The common factor is $$(x+2)$$, so the hole occurs at $$x = -2$$.

Substitute $$x = -2$$ into the simplified function $$f(x) = \frac{x+2}{x+1}$$:

$$ f(-2) = \frac{-2+2}{-2+1} = \frac{0}{-1} = 0 $$

Therefore, there is a hole in the graph at the point $$(-2, 0)$$.

**step4 Determine the vertical asymptote**

A vertical asymptote occurs at the x-value(s) where the denominator of the *simplified* rational function is zero, but the numerator is not zero. This is because the function value approaches infinity at these points.

From the simplified function $$f(x) = \frac{x+2}{x+1}$$, set the denominator equal to zero:

$$ x+1 = 0 $$

$$ x = -1 $$

Thus, the vertical asymptote is at $$x = -1$$.

**step5 Determine the horizontal asymptote**

A horizontal asymptote describes the behavior of the function as x approaches positive or negative infinity. For a rational function where the degree of the numerator is equal to the degree of the denominator, the horizontal asymptote is given by the ratio of the leading coefficients.
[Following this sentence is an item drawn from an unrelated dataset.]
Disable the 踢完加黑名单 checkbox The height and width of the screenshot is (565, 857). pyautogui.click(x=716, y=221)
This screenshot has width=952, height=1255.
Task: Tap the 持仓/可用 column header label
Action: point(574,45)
In the simplified function $$f(x) = \frac{x+2}{x+1}$$, the degree of the numerator ($$x^1$$) is 1, and the degree of the denominator ($$x^1$$) is also 1. The leading coefficient of the numerator is 1, and the leading coefficient of the denominator is 1.

$$ \text{Horizontal Asymptote: } y = \frac{\text{Leading coefficient of numerator}}{\text{Leading coefficient of denominator}} $$

$$ y = \frac{1}{1} = 1 $$

Thus, the horizontal asymptote is at $$y = 1$$.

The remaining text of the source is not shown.